No pretence of prerogative, royal power, necessity or danger, doth or can make it good.
…The common law in England sets a freedom in the subjects in respects of their
persons, and gives them a true property in their goods and estates, so that without their
consent—that is to say their private, actual consent, or in parliament — it cannot be
taken from them.
Where Mr Holborne (one of Hampden’s lawyers) supposed a fundamental policy
…that in case the monarch of England should be inclined to extract from his subjects at
his pleasure, he should be restrained, for that he could have nothing from them, but
upon a common consent in Parliament. He is utterly mistaken herein… the law knows
no such king-yoking policy. The law is of itself an old and trusty of the King’s; it is his
instrument or means which he useth to govern his people by… the King of mere right
ought to have, and the people of mere duty are bound to yield unto the King, supply
for the defence of the kingdom. And when the Parliament itself doth grant supply in
that case, it is not merely a benevolence of the people, but therein they do an act of
justice and duty to the King.
The authority of a king is the keystone which closeth up the arch of order and government,
which contains each part in due relation to the whole; and which, once shaken…all the frame
falls together in a confused heap of foundation and battlement, of strength and beauty.
- BookbinderLv 74 years agoFavorite Answer
1. It can not be justified by quoting prerogative, royal power, necessity or danger.

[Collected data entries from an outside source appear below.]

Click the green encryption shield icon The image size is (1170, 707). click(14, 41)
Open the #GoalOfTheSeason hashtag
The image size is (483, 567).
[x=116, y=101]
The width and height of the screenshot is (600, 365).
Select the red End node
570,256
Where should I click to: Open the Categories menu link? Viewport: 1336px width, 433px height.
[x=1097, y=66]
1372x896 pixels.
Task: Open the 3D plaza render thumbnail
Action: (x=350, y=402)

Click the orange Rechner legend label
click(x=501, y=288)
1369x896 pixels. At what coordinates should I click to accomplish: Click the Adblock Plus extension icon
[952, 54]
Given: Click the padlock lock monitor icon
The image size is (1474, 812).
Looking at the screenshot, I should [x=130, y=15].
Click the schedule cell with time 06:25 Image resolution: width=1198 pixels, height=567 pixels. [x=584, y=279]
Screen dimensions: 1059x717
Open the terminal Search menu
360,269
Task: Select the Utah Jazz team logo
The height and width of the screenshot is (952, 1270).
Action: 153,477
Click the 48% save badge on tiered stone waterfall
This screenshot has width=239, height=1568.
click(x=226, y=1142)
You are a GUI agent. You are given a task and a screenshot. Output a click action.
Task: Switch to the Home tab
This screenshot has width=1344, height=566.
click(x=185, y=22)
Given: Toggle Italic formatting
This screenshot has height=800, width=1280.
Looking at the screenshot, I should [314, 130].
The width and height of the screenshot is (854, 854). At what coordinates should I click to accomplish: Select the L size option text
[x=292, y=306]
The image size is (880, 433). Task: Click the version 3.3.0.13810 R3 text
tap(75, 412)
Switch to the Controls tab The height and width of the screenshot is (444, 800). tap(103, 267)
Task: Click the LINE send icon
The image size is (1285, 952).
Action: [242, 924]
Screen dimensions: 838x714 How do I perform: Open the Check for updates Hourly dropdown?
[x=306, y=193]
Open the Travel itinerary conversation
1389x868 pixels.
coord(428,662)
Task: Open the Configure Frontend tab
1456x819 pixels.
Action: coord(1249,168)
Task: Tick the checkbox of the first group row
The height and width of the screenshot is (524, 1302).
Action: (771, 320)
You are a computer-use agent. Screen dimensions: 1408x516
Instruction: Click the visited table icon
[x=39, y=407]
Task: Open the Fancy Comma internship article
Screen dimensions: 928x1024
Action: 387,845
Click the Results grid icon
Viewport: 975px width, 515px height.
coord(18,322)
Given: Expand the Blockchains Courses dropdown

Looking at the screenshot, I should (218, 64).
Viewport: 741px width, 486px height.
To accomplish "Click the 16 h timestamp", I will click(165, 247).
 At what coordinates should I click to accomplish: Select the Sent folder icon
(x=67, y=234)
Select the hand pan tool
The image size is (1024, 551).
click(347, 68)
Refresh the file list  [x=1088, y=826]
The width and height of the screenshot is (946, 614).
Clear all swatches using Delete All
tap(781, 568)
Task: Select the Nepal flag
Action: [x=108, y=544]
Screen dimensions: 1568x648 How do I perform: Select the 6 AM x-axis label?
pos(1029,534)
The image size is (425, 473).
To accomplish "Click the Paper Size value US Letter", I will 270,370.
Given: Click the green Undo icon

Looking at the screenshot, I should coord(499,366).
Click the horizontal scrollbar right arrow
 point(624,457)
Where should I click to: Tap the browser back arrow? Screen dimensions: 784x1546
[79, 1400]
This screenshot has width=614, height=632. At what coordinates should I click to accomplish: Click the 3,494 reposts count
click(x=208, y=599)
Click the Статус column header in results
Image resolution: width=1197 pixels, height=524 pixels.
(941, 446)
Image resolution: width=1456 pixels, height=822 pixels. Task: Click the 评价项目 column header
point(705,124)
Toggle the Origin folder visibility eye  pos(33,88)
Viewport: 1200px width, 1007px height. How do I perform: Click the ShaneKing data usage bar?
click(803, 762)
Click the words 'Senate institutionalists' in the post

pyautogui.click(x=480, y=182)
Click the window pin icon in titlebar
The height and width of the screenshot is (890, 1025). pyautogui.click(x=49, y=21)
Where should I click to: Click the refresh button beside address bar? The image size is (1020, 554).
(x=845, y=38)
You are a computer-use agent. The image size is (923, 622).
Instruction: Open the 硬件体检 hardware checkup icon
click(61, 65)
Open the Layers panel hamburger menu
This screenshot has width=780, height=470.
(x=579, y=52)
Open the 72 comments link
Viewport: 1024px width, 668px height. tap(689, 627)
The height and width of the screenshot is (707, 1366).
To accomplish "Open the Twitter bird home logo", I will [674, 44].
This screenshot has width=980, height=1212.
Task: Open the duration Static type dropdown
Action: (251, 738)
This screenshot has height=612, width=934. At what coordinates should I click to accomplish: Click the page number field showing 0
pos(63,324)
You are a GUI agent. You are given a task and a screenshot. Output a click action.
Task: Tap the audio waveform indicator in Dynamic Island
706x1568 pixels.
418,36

The English common law gives the subjects a certain liberty as far as their persons are concerned, and gives them a real right of ownership of their goods, houses and lands, so that it cannot be taken from them without their consent, neither private, actual, nor in parliament.
2. Mr. Holborne (one of Hampden's lawyers) has assumed the existence of a basic principle, which is that if the monarch of England should wish to impose levies and taxes upon his subjects, as and when he pleased, he should be prevented from doing that, because he would not be entitled to take anything from them unless it should be agreed by Parliament. He is quite mistaken in that, because the law does not recognise such a restrictive policy for kings. The law is itself an old and trusted instrument of the King's, and he uses it to govern his people. The King ought to have, simply because he is the King, supplies for the defence of the kingdom, and the people have an obligation to provide him with such supplies. And when Parliament itself
grants such supplies, it is not done merely because the people are feeling benevolent towards the King, but it is done because it is the King's right and it is their duty to do that.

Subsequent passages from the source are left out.